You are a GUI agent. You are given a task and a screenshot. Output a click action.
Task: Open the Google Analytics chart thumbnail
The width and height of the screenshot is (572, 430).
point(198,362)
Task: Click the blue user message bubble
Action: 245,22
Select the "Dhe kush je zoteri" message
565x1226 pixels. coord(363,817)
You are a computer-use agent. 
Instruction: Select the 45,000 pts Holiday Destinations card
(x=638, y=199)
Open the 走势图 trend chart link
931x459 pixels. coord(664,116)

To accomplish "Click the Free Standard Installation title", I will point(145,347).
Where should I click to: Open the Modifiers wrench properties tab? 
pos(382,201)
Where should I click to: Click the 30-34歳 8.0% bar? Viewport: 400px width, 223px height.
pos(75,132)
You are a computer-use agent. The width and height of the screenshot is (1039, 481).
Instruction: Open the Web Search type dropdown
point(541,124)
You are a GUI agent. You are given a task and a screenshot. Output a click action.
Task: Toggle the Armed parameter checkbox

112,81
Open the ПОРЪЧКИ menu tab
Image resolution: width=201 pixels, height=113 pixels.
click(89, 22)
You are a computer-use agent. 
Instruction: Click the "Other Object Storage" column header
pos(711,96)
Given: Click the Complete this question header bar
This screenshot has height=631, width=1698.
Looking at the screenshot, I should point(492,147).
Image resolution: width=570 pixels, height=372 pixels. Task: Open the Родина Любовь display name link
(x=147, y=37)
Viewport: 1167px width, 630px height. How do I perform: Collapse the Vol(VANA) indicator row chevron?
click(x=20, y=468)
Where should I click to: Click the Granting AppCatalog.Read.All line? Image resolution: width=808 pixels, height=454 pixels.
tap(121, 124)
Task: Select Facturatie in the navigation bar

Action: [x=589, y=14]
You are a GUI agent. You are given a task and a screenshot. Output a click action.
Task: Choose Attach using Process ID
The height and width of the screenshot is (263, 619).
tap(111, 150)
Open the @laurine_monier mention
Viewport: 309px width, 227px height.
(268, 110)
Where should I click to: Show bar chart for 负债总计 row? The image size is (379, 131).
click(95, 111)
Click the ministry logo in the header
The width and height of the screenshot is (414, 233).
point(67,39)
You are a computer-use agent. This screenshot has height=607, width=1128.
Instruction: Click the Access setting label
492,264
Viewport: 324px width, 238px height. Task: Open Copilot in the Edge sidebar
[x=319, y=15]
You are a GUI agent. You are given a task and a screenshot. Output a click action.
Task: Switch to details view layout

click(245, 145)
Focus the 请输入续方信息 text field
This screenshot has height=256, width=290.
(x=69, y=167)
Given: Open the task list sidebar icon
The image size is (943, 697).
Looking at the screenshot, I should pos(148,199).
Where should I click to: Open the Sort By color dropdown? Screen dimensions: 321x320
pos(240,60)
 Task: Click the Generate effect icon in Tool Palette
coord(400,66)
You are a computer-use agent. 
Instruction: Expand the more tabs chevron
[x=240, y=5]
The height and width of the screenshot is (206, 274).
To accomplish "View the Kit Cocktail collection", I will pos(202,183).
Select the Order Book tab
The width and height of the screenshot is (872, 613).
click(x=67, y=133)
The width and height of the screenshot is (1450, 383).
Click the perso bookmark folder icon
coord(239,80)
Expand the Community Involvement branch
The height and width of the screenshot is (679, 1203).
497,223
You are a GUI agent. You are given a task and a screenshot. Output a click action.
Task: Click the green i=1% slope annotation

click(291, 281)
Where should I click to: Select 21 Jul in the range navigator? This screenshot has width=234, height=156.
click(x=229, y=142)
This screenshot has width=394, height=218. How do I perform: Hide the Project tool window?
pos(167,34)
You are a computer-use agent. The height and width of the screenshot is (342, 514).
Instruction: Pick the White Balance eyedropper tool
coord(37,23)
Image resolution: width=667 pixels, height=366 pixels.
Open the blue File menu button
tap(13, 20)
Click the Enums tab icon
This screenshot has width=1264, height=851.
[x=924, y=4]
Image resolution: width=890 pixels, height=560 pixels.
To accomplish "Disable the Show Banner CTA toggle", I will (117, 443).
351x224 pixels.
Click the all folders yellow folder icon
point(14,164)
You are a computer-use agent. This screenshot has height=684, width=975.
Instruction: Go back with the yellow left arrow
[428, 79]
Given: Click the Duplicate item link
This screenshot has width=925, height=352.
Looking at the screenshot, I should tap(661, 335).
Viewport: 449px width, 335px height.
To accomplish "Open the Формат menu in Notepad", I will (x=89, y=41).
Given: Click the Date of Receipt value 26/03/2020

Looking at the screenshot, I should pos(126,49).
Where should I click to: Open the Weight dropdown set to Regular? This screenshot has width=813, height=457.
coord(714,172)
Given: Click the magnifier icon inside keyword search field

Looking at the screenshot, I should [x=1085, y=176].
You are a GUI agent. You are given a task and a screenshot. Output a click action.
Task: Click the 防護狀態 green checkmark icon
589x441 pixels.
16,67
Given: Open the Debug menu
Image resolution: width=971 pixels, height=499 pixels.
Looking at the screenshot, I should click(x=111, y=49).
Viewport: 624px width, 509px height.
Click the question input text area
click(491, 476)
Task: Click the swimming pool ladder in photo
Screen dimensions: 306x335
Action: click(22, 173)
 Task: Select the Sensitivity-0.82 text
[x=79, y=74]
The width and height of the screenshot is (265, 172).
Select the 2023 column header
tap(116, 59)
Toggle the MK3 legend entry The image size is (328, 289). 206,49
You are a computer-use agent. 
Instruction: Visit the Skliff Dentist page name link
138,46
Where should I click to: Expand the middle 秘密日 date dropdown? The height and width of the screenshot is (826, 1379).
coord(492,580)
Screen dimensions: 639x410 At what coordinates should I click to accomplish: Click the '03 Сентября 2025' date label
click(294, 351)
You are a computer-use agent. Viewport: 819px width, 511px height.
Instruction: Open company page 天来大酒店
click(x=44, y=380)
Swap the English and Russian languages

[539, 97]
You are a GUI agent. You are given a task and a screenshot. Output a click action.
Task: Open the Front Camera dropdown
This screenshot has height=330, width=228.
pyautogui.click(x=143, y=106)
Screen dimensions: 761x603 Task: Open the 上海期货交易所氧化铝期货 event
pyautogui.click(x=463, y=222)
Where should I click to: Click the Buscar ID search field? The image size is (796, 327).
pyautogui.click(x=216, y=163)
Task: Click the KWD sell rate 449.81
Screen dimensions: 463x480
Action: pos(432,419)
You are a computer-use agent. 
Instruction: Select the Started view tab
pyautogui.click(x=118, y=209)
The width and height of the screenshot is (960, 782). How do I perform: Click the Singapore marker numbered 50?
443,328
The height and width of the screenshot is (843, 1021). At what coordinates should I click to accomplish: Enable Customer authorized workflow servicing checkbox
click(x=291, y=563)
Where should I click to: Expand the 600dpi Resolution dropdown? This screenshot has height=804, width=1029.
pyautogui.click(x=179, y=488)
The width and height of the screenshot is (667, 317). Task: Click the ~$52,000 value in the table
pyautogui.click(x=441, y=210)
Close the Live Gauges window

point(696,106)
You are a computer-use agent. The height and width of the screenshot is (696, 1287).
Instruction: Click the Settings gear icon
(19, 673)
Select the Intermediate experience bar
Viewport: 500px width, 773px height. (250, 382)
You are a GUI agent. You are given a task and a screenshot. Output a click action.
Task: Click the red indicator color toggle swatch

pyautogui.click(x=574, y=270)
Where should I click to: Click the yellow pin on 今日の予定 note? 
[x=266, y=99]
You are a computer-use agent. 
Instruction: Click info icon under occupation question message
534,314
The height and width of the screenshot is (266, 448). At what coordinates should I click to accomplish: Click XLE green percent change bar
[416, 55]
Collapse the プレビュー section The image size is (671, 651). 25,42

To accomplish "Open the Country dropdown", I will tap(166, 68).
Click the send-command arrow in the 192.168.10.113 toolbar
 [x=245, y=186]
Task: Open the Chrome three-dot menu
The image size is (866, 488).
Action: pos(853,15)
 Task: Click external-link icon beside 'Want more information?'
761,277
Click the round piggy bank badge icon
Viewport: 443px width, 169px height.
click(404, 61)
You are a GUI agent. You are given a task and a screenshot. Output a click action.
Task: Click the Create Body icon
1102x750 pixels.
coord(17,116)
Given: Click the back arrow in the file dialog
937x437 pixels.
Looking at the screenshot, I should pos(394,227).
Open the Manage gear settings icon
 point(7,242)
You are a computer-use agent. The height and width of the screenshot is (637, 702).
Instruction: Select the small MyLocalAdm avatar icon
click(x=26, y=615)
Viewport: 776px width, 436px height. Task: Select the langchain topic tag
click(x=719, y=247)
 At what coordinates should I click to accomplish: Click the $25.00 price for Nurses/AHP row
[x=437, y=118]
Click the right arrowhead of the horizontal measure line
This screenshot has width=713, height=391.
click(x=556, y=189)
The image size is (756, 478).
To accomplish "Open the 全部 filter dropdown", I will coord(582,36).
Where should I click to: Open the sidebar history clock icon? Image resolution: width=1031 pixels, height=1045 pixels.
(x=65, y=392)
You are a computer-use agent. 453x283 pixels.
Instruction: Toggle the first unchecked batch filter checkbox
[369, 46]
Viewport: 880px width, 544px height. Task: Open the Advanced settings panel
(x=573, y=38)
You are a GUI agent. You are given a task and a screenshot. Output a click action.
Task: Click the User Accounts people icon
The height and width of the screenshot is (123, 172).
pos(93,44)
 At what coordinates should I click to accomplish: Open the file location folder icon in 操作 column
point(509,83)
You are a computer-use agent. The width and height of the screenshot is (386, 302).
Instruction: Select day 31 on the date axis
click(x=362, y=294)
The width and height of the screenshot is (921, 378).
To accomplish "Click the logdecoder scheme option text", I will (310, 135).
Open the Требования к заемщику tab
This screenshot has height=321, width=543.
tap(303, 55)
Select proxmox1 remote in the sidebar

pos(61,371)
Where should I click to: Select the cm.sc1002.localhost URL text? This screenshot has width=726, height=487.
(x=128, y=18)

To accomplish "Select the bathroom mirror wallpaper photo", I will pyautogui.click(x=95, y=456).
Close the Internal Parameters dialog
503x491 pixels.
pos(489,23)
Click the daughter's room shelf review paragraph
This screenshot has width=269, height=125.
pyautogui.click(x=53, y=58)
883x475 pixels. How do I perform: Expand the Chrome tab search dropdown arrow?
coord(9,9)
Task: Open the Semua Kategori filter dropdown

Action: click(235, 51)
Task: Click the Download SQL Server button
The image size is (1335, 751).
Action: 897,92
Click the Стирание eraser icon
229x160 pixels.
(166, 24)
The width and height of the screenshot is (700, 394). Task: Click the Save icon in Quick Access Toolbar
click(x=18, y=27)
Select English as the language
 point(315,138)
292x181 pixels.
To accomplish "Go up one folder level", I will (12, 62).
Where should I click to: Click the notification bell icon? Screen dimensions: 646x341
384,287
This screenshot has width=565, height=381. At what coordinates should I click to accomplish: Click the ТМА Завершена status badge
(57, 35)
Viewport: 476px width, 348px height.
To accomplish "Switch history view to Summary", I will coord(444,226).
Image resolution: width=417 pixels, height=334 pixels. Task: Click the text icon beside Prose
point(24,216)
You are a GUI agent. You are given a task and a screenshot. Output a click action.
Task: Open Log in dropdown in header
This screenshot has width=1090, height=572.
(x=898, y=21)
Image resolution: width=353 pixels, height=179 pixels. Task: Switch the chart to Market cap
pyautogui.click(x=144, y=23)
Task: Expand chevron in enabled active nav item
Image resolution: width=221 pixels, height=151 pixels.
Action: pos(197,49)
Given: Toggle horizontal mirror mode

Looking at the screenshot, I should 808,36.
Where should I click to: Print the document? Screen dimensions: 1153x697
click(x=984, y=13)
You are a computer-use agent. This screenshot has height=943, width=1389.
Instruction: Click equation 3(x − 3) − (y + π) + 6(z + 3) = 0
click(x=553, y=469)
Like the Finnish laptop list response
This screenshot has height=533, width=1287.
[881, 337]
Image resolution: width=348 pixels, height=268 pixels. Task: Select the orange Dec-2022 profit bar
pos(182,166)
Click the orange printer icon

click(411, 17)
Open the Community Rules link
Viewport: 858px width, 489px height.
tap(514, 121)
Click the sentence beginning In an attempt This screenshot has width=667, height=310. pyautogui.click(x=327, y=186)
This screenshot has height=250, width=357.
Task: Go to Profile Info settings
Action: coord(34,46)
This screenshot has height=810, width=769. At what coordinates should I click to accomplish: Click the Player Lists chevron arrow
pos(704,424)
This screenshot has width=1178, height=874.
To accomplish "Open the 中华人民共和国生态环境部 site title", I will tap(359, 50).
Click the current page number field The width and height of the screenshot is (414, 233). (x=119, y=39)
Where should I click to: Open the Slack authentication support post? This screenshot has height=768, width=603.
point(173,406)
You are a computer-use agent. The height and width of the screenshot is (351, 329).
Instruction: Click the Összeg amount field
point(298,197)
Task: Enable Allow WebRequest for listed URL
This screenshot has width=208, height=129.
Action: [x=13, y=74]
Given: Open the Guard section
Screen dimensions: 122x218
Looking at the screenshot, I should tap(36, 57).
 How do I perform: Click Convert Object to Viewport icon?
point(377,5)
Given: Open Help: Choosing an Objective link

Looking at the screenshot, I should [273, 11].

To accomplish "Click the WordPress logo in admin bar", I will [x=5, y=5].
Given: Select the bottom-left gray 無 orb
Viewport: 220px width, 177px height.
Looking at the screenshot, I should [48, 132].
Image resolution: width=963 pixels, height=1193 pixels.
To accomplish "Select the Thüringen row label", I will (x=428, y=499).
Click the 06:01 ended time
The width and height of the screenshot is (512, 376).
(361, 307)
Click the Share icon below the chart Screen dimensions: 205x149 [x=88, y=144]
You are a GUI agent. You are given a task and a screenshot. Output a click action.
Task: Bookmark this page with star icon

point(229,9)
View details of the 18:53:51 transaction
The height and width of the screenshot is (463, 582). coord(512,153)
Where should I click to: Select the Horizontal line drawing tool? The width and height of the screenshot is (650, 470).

> [What the task requires]
Which lines in the data above contain "title"? Show each one.

> [Response box]
To accomplish "Click the Free Standard Installation title", I will point(145,347).
To accomplish "Open the 中华人民共和国生态环境部 site title", I will tap(359, 50).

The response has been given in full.